Work instructions ▸ Your answer should be the exact lines of the data below from the one containing "Screen dimensions: 810x346" through the one containing "Tap the divider"; please include nothing else.

[Records for the exercise]

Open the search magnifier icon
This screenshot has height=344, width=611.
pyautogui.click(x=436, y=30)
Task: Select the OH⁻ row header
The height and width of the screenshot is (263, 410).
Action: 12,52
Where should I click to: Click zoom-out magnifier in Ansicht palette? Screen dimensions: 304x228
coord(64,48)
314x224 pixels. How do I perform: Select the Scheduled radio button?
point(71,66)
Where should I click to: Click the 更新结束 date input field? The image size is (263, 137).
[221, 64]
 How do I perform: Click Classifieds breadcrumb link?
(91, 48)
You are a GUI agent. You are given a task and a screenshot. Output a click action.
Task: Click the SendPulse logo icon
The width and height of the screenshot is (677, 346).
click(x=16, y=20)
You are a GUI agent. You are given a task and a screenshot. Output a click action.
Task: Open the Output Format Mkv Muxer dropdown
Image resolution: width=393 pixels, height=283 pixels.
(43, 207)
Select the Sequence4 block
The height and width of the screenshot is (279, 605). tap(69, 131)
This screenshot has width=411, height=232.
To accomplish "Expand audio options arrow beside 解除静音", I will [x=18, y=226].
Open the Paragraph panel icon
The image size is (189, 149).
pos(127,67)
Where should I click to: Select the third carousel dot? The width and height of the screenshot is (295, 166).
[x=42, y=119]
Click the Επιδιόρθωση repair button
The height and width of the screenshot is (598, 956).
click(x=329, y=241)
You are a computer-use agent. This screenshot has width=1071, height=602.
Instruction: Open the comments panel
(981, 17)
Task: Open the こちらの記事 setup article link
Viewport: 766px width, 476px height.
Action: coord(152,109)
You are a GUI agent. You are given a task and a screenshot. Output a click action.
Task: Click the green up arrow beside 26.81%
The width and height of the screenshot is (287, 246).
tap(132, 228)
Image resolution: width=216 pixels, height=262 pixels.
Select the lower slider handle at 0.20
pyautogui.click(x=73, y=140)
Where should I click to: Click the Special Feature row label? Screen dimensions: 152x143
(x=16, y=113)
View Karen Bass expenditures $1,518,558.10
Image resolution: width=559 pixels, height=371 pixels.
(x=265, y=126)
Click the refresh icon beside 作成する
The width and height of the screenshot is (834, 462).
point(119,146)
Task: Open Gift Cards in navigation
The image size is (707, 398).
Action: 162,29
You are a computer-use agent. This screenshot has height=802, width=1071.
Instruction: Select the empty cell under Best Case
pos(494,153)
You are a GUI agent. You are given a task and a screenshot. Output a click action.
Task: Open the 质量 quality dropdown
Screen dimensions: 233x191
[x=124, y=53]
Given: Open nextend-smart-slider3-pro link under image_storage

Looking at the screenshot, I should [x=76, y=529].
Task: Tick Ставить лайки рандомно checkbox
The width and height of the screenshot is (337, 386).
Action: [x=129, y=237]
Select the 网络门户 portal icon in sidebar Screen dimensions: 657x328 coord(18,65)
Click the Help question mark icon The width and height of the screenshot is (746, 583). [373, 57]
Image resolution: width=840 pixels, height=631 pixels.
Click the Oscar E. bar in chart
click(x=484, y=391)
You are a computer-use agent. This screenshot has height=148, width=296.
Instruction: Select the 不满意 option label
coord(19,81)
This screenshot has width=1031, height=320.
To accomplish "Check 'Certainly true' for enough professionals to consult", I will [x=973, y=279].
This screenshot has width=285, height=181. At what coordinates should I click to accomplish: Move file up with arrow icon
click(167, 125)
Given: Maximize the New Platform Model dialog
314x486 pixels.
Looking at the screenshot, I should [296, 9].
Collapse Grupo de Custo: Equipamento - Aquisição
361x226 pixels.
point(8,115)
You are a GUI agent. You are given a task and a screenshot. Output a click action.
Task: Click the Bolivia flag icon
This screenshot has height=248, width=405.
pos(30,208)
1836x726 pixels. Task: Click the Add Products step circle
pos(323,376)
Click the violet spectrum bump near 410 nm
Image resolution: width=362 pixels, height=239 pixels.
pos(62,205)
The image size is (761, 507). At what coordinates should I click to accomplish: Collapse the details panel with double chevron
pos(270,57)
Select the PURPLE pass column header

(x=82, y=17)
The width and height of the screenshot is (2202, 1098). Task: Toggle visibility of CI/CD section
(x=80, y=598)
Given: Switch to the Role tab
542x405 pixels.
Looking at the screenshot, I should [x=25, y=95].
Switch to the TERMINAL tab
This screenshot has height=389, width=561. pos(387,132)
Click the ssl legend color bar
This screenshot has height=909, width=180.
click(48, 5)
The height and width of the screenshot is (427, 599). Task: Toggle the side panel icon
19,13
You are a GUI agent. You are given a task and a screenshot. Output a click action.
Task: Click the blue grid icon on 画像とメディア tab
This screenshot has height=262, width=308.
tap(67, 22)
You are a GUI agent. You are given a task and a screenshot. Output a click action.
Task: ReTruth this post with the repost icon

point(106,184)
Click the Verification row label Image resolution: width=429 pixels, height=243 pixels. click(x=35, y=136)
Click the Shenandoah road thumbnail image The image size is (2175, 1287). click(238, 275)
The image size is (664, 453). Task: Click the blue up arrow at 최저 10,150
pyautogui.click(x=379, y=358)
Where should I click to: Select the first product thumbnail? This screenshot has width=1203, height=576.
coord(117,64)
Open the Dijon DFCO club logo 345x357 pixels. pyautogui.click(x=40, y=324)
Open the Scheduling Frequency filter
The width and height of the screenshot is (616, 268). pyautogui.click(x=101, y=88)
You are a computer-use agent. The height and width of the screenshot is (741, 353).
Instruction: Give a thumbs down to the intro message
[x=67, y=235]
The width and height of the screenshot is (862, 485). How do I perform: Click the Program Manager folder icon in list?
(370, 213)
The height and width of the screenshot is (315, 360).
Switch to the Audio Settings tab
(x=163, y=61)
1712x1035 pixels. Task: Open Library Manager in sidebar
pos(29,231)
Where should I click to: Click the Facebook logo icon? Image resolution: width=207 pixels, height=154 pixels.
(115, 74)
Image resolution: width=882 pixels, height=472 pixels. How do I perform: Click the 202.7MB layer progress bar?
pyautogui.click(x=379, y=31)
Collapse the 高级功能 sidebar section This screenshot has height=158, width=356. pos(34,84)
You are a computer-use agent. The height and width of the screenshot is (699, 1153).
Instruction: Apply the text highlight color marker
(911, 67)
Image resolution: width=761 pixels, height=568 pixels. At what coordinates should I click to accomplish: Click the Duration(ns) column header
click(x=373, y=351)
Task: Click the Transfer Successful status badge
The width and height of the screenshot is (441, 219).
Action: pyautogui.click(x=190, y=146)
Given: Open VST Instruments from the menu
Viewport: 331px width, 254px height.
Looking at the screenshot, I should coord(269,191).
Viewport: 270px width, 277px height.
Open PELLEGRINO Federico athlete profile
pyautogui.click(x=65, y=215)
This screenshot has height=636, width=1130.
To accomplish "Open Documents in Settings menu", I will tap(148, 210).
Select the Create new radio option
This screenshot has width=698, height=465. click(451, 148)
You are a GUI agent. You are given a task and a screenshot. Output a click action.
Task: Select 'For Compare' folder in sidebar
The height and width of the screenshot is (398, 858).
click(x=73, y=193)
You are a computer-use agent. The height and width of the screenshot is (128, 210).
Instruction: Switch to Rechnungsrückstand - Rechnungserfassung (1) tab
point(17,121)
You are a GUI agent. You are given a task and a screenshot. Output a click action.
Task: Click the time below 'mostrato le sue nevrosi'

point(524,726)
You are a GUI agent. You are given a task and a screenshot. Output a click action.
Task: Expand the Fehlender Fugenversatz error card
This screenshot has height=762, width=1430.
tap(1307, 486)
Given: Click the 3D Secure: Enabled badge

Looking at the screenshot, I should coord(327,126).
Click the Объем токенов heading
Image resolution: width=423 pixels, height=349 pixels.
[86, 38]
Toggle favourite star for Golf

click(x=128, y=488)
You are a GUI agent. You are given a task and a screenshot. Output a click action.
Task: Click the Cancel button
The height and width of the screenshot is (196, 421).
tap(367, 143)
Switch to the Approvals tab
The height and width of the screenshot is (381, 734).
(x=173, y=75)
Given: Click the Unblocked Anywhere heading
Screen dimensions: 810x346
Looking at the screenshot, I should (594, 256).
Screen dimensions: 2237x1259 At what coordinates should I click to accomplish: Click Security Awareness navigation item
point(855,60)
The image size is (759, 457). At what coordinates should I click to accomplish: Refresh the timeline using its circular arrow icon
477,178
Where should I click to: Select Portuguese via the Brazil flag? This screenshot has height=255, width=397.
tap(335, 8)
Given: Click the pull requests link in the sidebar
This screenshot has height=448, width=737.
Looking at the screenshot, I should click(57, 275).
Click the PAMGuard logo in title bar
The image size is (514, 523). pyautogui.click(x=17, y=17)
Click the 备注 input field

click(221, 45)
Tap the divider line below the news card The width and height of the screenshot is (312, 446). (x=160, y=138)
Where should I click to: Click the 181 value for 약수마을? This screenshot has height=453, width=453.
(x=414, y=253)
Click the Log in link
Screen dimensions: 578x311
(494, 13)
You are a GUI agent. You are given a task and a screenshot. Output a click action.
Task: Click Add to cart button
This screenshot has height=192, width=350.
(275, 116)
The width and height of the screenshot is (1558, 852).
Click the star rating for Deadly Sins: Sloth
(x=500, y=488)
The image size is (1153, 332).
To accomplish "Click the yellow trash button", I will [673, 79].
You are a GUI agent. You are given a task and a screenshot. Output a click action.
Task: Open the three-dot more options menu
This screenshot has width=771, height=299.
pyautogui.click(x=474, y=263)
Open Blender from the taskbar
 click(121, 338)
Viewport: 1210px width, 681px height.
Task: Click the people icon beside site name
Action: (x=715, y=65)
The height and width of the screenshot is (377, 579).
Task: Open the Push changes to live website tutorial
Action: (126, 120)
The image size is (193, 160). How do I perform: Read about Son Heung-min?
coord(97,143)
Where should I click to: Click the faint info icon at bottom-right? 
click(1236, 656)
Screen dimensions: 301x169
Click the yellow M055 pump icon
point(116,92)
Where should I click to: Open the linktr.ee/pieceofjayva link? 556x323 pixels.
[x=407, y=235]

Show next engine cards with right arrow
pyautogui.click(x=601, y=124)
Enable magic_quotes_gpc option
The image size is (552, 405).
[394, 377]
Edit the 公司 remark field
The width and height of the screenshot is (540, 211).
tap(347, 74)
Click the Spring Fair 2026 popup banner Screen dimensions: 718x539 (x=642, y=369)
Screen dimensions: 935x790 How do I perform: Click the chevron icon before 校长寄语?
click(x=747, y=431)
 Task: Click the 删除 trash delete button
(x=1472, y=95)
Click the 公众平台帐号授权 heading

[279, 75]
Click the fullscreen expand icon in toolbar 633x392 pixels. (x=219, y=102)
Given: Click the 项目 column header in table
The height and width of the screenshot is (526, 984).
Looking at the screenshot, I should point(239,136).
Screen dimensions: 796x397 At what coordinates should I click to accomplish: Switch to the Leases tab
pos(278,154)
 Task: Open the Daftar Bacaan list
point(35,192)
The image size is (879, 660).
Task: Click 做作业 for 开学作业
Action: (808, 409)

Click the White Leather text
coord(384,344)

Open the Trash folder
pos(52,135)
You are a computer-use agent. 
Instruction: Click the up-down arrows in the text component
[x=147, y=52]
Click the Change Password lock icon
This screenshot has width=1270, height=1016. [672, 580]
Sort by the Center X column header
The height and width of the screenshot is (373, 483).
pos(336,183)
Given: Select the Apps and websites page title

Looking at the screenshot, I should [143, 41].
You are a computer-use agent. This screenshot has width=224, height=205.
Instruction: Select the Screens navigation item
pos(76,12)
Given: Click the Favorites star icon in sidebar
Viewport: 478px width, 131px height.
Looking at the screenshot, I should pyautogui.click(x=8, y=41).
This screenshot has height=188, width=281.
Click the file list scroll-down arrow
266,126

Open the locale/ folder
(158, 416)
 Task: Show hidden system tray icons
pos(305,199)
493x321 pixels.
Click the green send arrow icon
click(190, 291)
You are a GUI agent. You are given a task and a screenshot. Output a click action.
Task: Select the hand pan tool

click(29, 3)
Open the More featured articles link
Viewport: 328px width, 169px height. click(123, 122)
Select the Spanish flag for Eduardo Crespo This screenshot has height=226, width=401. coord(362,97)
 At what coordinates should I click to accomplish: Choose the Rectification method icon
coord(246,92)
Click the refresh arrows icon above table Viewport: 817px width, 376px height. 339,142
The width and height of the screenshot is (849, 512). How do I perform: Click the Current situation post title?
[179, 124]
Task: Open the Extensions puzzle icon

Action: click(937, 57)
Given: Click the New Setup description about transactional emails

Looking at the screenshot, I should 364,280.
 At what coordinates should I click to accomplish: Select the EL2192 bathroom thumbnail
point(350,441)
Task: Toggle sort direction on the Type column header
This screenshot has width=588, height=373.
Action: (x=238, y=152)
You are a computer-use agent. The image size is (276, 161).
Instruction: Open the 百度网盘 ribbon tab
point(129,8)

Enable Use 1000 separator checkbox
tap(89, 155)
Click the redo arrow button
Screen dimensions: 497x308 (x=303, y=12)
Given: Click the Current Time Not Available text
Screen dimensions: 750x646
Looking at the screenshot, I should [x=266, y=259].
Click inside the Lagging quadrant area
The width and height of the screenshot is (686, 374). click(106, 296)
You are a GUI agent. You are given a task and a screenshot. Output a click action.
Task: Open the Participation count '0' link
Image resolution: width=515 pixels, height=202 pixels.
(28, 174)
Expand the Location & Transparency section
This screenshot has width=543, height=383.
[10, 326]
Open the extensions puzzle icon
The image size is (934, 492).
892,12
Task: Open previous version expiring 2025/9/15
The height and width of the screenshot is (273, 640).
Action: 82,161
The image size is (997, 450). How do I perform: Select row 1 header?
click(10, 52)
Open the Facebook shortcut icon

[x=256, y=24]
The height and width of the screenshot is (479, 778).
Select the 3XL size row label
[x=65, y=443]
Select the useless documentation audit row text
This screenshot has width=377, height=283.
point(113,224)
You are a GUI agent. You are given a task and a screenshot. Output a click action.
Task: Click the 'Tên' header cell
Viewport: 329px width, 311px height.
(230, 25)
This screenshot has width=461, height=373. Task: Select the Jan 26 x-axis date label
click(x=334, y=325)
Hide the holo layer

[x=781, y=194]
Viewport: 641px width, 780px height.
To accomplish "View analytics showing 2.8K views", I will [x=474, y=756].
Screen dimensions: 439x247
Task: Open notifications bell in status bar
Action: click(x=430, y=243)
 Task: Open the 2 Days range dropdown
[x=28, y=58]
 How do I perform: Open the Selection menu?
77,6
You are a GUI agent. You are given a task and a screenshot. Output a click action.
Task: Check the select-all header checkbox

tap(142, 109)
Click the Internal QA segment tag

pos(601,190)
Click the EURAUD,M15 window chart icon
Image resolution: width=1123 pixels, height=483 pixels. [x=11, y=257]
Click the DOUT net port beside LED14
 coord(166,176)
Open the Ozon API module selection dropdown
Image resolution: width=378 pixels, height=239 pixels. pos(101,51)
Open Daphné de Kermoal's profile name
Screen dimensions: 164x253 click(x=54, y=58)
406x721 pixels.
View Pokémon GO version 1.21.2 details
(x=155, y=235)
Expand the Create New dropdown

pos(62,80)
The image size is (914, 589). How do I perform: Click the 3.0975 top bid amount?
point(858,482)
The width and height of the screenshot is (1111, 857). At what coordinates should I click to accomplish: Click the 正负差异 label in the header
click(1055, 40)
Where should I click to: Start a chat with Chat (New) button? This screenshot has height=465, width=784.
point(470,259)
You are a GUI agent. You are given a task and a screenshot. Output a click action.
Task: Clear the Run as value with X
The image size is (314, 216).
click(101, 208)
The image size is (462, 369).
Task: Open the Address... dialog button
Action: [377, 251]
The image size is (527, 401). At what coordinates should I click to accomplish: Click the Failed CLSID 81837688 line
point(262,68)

[/Records for the exercise]

Exercise response ▸
Screen dimensions: 810x346
Looking at the screenshot, I should (594, 256).
Screen dimensions: 2237x1259 At what coordinates should I click to accomplish: Click Security Awareness navigation item
point(855,60)
The image size is (759, 457). At what coordinates should I click to accomplish: Refresh the timeline using its circular arrow icon
477,178
Where should I click to: Select Portuguese via the Brazil flag? This screenshot has height=255, width=397.
tap(335, 8)
Given: Click the pull requests link in the sidebar
This screenshot has height=448, width=737.
Looking at the screenshot, I should click(57, 275).
Click the PAMGuard logo in title bar
The image size is (514, 523). pyautogui.click(x=17, y=17)
Click the 备注 input field

click(221, 45)
Tap the divider line below the news card The width and height of the screenshot is (312, 446). (x=160, y=138)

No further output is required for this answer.